--- Input ---
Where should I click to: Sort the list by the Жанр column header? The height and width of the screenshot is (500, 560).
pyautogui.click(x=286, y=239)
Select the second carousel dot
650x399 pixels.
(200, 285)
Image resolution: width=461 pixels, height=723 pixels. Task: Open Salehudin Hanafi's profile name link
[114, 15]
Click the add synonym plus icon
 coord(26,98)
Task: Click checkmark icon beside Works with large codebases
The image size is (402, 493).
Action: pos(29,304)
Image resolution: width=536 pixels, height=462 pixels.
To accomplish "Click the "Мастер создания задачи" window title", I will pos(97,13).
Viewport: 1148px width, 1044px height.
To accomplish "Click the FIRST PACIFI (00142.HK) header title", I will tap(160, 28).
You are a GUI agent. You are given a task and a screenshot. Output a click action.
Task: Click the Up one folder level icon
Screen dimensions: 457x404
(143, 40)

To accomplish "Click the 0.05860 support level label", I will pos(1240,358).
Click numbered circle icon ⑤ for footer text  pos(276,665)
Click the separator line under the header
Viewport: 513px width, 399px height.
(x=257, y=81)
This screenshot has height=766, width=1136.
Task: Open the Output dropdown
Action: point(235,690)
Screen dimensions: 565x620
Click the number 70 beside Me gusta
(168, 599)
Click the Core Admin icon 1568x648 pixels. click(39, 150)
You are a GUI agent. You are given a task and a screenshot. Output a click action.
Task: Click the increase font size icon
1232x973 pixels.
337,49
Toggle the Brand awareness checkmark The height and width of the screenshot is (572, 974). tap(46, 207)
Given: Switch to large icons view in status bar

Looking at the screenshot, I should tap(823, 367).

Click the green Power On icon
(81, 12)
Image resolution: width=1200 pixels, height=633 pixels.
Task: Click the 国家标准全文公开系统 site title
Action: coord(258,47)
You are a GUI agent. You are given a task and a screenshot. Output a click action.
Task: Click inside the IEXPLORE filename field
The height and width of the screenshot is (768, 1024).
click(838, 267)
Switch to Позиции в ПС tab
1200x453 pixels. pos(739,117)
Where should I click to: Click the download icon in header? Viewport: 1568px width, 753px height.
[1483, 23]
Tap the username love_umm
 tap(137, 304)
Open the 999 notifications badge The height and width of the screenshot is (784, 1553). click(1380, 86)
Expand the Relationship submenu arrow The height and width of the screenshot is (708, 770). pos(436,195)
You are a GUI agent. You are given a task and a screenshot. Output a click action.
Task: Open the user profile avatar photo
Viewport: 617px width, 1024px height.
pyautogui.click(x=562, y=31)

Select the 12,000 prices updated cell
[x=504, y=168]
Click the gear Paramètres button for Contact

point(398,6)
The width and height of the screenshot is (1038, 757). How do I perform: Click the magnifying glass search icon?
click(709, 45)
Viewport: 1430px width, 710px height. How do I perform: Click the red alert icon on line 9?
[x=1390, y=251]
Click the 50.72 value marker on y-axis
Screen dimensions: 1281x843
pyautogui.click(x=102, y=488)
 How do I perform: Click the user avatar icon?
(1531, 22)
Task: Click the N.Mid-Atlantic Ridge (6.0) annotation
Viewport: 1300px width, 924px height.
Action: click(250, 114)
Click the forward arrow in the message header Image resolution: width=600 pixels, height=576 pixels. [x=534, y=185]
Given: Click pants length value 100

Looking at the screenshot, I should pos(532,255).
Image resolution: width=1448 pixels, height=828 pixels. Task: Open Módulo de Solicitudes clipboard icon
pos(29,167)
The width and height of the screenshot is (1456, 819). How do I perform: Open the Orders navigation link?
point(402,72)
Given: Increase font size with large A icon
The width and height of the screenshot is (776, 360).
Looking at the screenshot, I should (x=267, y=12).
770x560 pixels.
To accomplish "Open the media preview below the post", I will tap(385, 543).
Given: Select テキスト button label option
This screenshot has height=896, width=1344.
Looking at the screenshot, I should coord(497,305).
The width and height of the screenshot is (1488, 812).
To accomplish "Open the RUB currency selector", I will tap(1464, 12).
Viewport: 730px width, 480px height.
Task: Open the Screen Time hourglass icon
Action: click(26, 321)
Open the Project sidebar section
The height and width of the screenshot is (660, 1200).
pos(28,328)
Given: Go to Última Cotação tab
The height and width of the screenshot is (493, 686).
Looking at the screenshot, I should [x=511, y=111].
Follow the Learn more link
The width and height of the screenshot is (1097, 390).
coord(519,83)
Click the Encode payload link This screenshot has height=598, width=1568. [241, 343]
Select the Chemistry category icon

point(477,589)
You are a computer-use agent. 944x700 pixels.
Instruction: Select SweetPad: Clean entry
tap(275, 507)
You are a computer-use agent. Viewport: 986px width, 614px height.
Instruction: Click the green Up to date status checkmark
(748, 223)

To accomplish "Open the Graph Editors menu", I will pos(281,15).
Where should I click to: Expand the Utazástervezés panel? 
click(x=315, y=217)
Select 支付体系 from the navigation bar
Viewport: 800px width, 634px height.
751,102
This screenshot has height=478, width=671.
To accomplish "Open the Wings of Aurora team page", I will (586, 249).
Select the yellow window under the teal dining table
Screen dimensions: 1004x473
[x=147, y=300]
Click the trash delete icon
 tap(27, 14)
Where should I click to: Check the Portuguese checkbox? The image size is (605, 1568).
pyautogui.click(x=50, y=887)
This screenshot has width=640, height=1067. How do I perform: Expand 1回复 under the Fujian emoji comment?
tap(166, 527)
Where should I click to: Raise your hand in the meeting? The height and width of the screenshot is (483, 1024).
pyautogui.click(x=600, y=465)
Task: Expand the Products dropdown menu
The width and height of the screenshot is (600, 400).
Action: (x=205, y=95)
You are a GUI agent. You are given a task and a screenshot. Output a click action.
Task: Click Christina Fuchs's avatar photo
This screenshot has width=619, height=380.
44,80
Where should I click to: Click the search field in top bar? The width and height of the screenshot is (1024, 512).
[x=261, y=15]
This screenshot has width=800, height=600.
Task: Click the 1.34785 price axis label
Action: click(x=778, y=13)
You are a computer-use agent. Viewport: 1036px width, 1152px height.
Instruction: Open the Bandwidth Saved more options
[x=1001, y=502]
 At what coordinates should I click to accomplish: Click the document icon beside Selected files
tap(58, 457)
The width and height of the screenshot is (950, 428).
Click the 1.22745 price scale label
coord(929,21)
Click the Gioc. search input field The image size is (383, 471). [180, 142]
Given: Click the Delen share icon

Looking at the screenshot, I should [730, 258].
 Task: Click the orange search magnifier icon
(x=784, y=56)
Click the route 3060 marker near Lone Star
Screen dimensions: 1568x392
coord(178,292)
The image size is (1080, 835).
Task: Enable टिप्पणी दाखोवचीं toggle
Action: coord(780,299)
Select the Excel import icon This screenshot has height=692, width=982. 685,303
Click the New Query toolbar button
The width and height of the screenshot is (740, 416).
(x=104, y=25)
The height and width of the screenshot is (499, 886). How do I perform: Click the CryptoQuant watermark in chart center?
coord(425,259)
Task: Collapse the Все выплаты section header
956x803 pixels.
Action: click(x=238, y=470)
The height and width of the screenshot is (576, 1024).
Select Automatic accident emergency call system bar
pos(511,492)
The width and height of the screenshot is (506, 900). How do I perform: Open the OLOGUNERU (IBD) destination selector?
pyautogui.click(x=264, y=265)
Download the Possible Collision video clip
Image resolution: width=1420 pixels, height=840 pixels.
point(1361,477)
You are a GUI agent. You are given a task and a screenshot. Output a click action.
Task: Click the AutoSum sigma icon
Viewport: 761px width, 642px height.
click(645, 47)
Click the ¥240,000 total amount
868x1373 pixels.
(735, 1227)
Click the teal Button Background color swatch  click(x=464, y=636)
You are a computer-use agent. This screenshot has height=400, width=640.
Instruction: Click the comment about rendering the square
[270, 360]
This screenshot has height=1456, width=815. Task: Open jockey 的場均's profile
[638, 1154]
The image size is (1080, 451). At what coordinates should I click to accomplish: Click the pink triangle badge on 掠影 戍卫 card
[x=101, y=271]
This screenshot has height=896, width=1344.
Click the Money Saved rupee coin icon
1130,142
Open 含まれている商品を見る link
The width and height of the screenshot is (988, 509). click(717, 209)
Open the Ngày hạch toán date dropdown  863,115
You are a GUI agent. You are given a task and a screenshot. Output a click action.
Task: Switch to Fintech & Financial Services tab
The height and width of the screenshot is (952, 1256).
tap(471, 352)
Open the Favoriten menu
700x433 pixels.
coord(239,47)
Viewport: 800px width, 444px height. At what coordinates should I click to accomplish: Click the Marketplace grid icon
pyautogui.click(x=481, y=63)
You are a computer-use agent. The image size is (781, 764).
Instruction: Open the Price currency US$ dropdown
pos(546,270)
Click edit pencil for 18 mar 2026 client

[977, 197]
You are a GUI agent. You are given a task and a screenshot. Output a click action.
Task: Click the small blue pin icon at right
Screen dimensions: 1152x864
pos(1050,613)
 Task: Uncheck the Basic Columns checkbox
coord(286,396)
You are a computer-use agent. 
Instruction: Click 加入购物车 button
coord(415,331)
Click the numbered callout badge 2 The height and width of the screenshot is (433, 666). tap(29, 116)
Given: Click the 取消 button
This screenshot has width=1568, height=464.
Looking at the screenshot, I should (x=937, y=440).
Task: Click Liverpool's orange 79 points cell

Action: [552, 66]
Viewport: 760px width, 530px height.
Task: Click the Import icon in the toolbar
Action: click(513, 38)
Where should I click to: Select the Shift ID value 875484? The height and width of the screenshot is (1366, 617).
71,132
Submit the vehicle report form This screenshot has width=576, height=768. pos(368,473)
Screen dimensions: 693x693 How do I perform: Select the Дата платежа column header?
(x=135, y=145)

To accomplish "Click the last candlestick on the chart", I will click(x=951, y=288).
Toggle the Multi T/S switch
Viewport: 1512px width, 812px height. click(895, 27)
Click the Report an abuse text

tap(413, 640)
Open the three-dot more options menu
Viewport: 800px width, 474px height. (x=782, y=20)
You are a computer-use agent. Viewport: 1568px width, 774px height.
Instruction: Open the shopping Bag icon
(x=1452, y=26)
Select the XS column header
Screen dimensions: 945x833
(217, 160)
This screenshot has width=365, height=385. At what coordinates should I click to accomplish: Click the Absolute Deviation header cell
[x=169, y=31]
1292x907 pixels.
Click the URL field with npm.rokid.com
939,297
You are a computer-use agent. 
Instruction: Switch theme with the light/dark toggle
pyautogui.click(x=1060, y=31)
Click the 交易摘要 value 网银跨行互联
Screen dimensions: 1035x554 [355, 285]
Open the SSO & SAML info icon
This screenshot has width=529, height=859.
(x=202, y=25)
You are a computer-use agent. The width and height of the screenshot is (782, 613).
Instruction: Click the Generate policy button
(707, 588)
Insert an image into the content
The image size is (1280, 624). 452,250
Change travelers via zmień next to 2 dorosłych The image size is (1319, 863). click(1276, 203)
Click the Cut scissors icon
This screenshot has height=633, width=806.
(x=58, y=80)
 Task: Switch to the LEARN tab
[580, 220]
---
| Activity |
The required output is a copy of each line in the records where the string "computer" occurs.

| Answer box |
You are a computer-use agent. 944x700 pixels.
You are a computer-use agent. Viewport: 986px width, 614px height.
You are a computer-use agent. Viewport: 1036px width, 1152px height.
You are a computer-use agent. This screenshot has height=400, width=640.
You are a computer-use agent. The image size is (781, 764).
You are a computer-use agent. 
You are a computer-use agent. Viewport: 1568px width, 774px height.
You are a computer-use agent. 
You are a computer-use agent. The width and height of the screenshot is (782, 613).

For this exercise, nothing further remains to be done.